A since of normalcy I would have given up anything for. On top of that I lost my brand new mustang GT for which I saved and saved up for. We finally put our money into the car we wanted and when prescriptions alone are thousands a month, I was unable to keep my brand new car. So again it was another thing for me that felt it was ripped from me. After that I just lost it. I didn't eat for 8 months straight all the while having terrible pain shooting down my legs and down my back. Nerve pain and the first radiation made me so sick in the beginning too. I couldn't cook, or clean. Taking care of my family was just another thing I couldn't do. It made me crazy because being a mother and having a family is what I have prided my life on and all the sudden I could not do any of it. On top of that all the people I loved the most seemed started fading from my life more and more. I didn't do anything wrong to have this diagnosis on me. I didn't know why the people I loved stopped coming around.

I know it could not have been easy for anyone around me. People were in such a shock that I got more and more disbelief than I did empathy or compassion. I know that on top of everything that I was prescribed the wrong medication in the beginning. I had severe withdrawing that made me miserable. It was every 8 hours that I would have cold sweats and shakes. It was a miserable thing to experience.

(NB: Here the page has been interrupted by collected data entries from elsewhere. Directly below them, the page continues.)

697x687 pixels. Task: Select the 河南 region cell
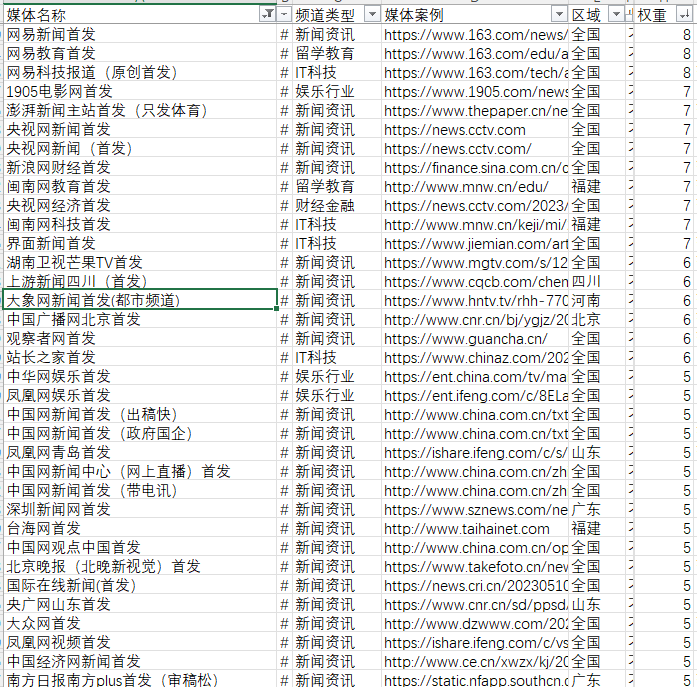click(x=586, y=301)
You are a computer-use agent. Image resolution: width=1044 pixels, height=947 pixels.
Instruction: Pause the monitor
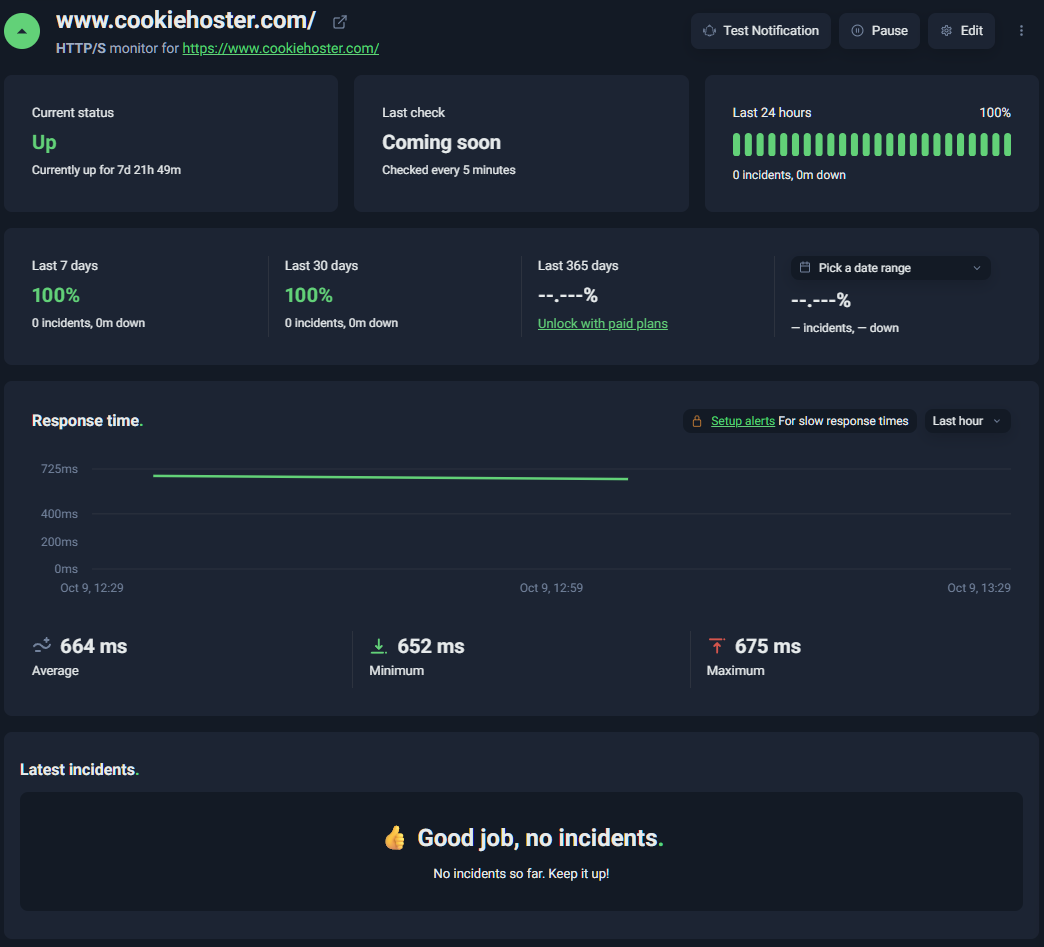(x=879, y=31)
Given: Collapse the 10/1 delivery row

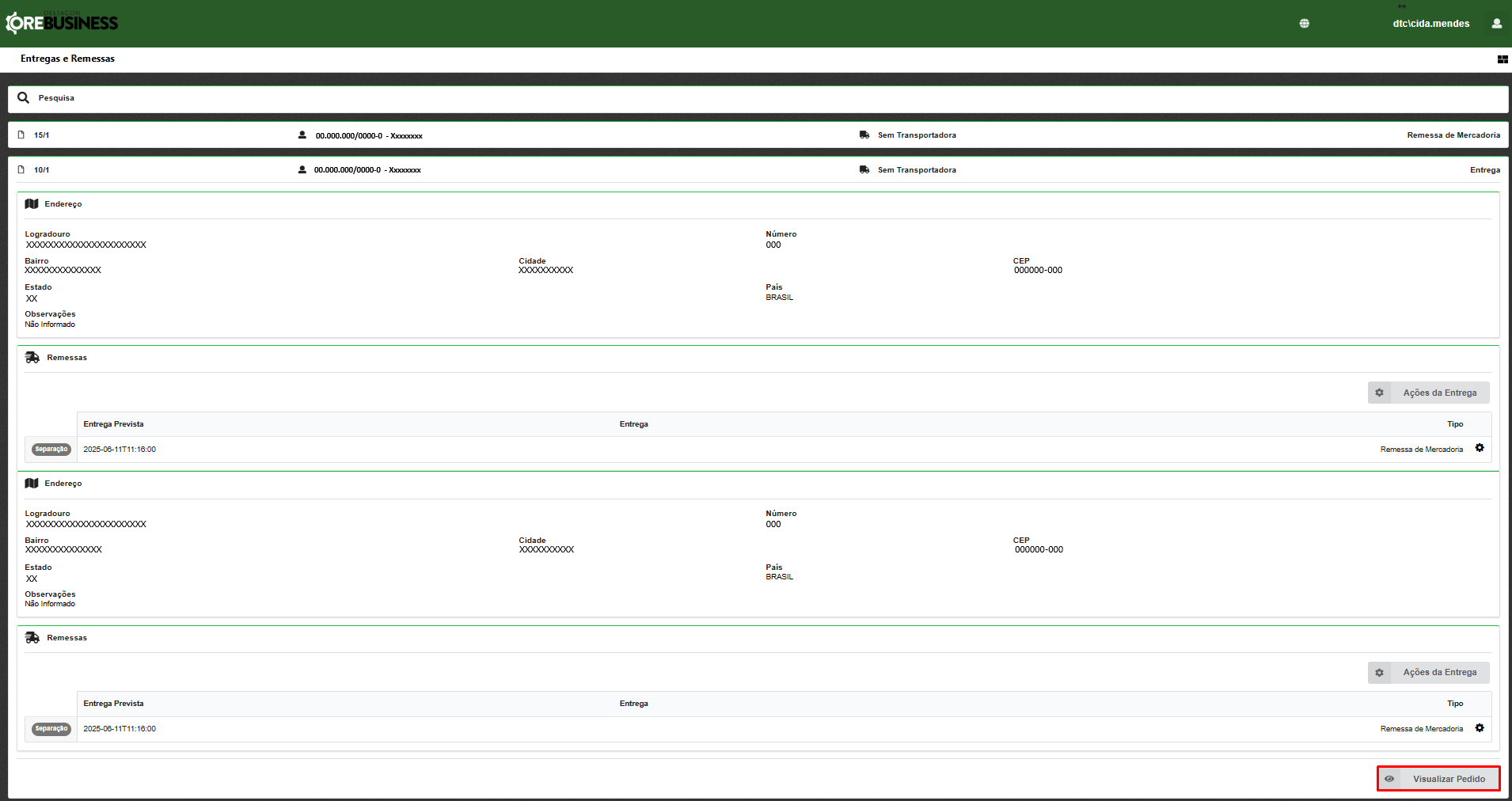Looking at the screenshot, I should coord(554,170).
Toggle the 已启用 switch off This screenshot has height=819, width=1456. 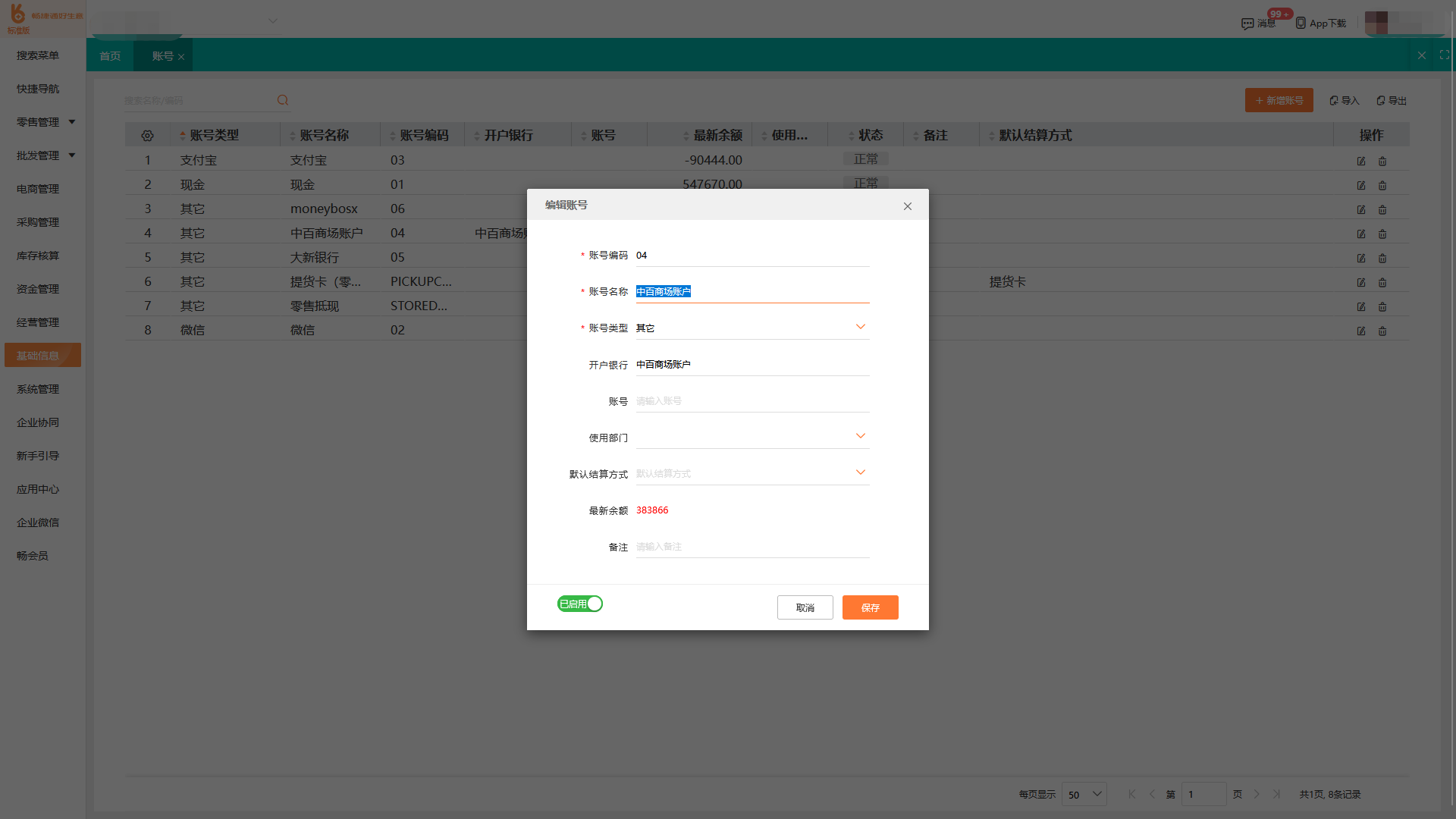point(580,604)
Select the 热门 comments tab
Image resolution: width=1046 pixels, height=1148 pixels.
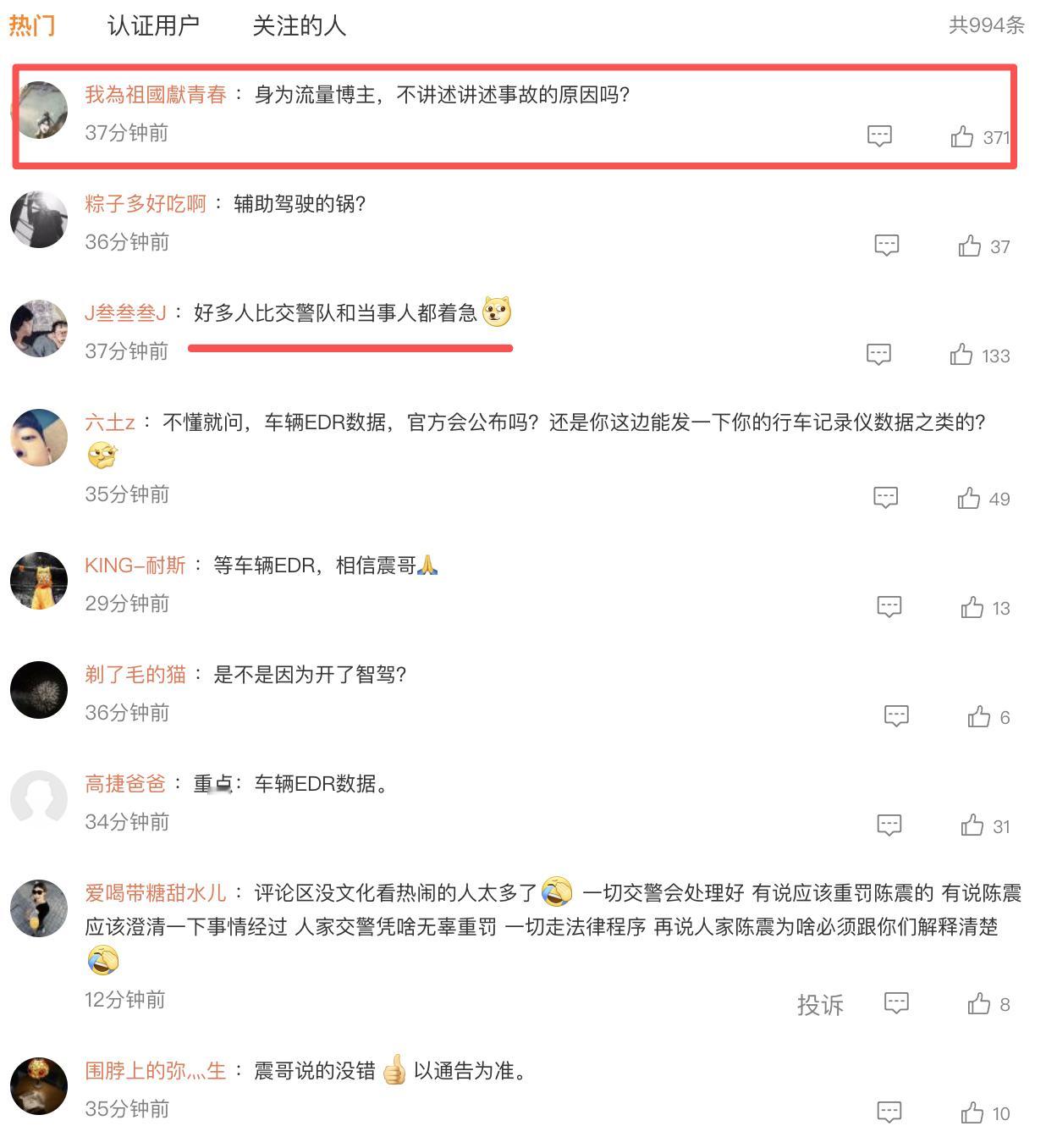click(32, 25)
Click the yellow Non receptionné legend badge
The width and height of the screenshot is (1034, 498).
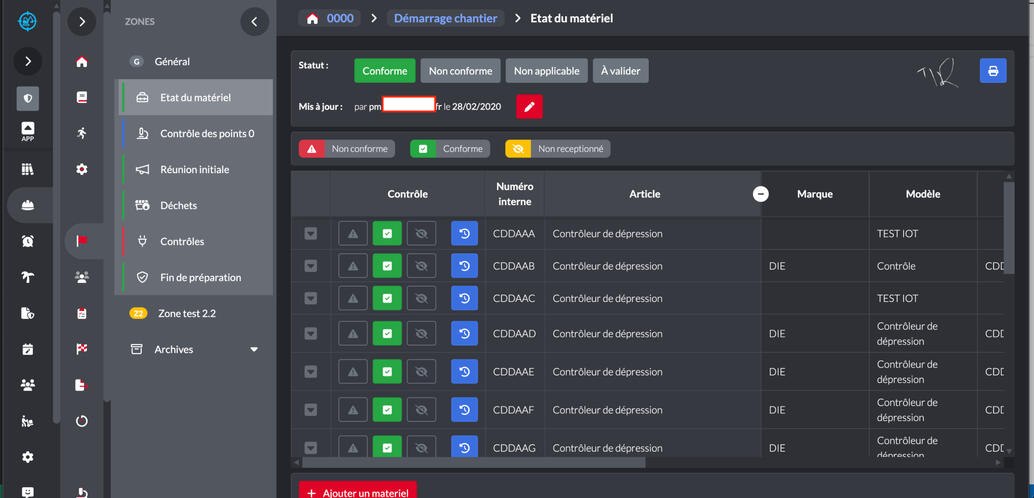[x=557, y=149]
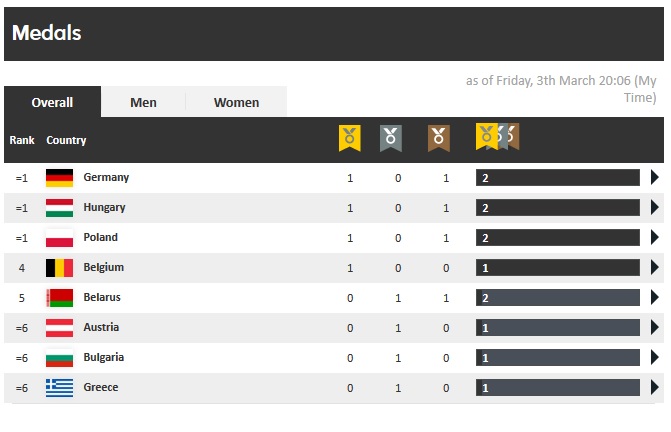This screenshot has height=432, width=671.
Task: Click the bronze medal column icon
Action: pyautogui.click(x=438, y=138)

The only thing I can tell someone who has a close family member who is experiencing chaos like this is to provide as much of normal life as you can for them. Help them with their medicines and refills. Help them not have to worry about dinners or cleaning. Help the kids with their homework. Help getting to church. Normal everyday things. Reminding that person that they are a person!! It is most important. It is so important for you to make them feel like they are a fighter and they are not going anywhere. Make sure that they know you are there for them, even if it is just to hang out and do nothing. It makes a difference. We need to be able to talk things out. So much goes on in the medical world that it is difficult to keep up with all the choices one may have in their treatment plan. It may help for you to help them with research and information. Make sure that you do not throw it in their face. Let them look at it at their own pace and their own time. I know that I didn't want all this information clouding my head on "what if's"....

The last thing I can think to say is that you may offer help and be refused several times. Just know if the person tells you they don't need help, they definitely do. Sometimes its hard...and I can tell you first hand that I needed my loved ones so bad and I felt alone. I did not ask for help, I didn't think I needed to. I felt that my info was already pretty much out there for everyone to know about and I felt that if people couldn't figure that out then I could not help them. It should have been obvious.

You could not believe the horrors I have faced and the strength of my family. I don't know how we have pushed through for as long as we have. We only continue to grow closer and get stronger daily. We have also seen the caring that strangers can give. It brings a certain hope and love and knowledge that you are loved and prayed for by most people that don't know you and have never met you. They have only heard about you. I have been praised with such a strength and bravery by others who root for me from afar and care for me through someone else.

All I can do I go on being me. I try to take what I learn everyday and live. Just live!